Records drawn from a dataset:
——————
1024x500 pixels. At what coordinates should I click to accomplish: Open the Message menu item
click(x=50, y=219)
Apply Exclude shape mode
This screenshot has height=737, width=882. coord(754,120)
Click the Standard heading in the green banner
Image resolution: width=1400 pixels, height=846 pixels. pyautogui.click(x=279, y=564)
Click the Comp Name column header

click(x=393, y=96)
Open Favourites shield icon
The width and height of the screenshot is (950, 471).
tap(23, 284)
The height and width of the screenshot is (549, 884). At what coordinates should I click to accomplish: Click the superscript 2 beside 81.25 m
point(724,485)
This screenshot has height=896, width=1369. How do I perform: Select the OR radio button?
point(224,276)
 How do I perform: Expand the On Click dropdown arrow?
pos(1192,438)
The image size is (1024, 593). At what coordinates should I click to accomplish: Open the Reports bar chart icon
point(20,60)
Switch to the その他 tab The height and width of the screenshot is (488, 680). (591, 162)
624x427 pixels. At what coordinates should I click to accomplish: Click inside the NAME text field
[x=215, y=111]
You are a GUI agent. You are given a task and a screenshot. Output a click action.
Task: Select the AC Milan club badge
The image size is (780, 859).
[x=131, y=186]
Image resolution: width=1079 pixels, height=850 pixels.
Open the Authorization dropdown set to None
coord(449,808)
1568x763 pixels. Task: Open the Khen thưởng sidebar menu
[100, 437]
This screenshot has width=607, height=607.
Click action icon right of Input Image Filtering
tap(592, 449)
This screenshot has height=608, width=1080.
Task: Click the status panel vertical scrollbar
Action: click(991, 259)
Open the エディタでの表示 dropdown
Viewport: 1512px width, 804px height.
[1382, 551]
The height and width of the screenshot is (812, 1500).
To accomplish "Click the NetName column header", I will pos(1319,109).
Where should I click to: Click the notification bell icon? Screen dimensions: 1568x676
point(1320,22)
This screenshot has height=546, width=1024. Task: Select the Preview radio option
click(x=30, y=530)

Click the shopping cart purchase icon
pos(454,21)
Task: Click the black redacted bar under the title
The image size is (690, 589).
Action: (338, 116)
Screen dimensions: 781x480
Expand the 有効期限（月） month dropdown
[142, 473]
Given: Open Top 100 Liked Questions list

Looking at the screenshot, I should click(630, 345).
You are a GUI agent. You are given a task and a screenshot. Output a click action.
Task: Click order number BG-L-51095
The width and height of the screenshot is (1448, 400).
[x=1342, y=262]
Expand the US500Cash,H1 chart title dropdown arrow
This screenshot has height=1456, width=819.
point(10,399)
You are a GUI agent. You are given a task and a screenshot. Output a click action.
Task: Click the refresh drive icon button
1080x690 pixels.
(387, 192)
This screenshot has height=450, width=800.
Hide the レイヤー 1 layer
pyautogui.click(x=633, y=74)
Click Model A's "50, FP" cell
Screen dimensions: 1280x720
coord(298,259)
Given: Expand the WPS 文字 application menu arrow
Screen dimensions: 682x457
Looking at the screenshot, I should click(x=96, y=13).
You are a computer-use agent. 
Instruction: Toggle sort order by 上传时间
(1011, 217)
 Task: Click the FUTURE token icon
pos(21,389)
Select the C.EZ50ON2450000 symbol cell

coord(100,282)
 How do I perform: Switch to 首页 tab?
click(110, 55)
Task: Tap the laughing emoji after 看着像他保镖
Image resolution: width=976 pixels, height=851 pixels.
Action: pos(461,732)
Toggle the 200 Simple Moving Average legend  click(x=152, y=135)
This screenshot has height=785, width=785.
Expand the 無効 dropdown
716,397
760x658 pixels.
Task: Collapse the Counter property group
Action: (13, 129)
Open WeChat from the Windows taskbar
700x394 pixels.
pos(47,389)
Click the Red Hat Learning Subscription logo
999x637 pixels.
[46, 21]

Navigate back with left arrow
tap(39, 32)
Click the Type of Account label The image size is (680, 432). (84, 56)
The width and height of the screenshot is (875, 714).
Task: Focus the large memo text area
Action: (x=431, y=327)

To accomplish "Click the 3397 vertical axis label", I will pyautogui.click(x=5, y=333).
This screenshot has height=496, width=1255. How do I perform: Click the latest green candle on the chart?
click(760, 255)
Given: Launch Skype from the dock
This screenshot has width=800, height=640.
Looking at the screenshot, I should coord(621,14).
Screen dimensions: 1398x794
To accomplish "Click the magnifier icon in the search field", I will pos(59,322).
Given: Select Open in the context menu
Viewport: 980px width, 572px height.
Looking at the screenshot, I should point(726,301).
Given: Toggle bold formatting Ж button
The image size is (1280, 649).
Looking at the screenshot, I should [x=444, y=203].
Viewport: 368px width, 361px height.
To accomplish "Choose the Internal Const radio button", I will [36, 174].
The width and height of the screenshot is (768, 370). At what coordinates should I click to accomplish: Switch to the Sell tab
——————
The lines above, starting at the one with "Expand the 有効期限（月） month dropdown" and ending at the one with "Given: Launch Skype from the dock", are the only ones to return, exactly as written.

SOLUTION FOR THIS TASK:
Expand the 有効期限（月） month dropdown
[142, 473]
Given: Open Top 100 Liked Questions list

Looking at the screenshot, I should click(630, 345).
You are a GUI agent. You are given a task and a screenshot. Output a click action.
Task: Click order number BG-L-51095
The width and height of the screenshot is (1448, 400).
[x=1342, y=262]
Expand the US500Cash,H1 chart title dropdown arrow
This screenshot has height=1456, width=819.
point(10,399)
You are a GUI agent. You are given a task and a screenshot. Output a click action.
Task: Click the refresh drive icon button
1080x690 pixels.
(387, 192)
This screenshot has height=450, width=800.
Hide the レイヤー 1 layer
pyautogui.click(x=633, y=74)
Click Model A's "50, FP" cell
Screen dimensions: 1280x720
coord(298,259)
Given: Expand the WPS 文字 application menu arrow
Screen dimensions: 682x457
Looking at the screenshot, I should click(x=96, y=13).
You are a computer-use agent. 
Instruction: Toggle sort order by 上传时间
(1011, 217)
 Task: Click the FUTURE token icon
pos(21,389)
Select the C.EZ50ON2450000 symbol cell

coord(100,282)
 How do I perform: Switch to 首页 tab?
click(110, 55)
Task: Tap the laughing emoji after 看着像他保镖
Image resolution: width=976 pixels, height=851 pixels.
Action: pos(461,732)
Toggle the 200 Simple Moving Average legend  click(x=152, y=135)
This screenshot has height=785, width=785.
Expand the 無効 dropdown
716,397
760x658 pixels.
Task: Collapse the Counter property group
Action: (13, 129)
Open WeChat from the Windows taskbar
700x394 pixels.
pos(47,389)
Click the Red Hat Learning Subscription logo
999x637 pixels.
[46, 21]

Navigate back with left arrow
tap(39, 32)
Click the Type of Account label The image size is (680, 432). (84, 56)
The width and height of the screenshot is (875, 714).
Task: Focus the large memo text area
Action: (x=431, y=327)

To accomplish "Click the 3397 vertical axis label", I will pyautogui.click(x=5, y=333).
This screenshot has height=496, width=1255. How do I perform: Click the latest green candle on the chart?
click(760, 255)
Given: Launch Skype from the dock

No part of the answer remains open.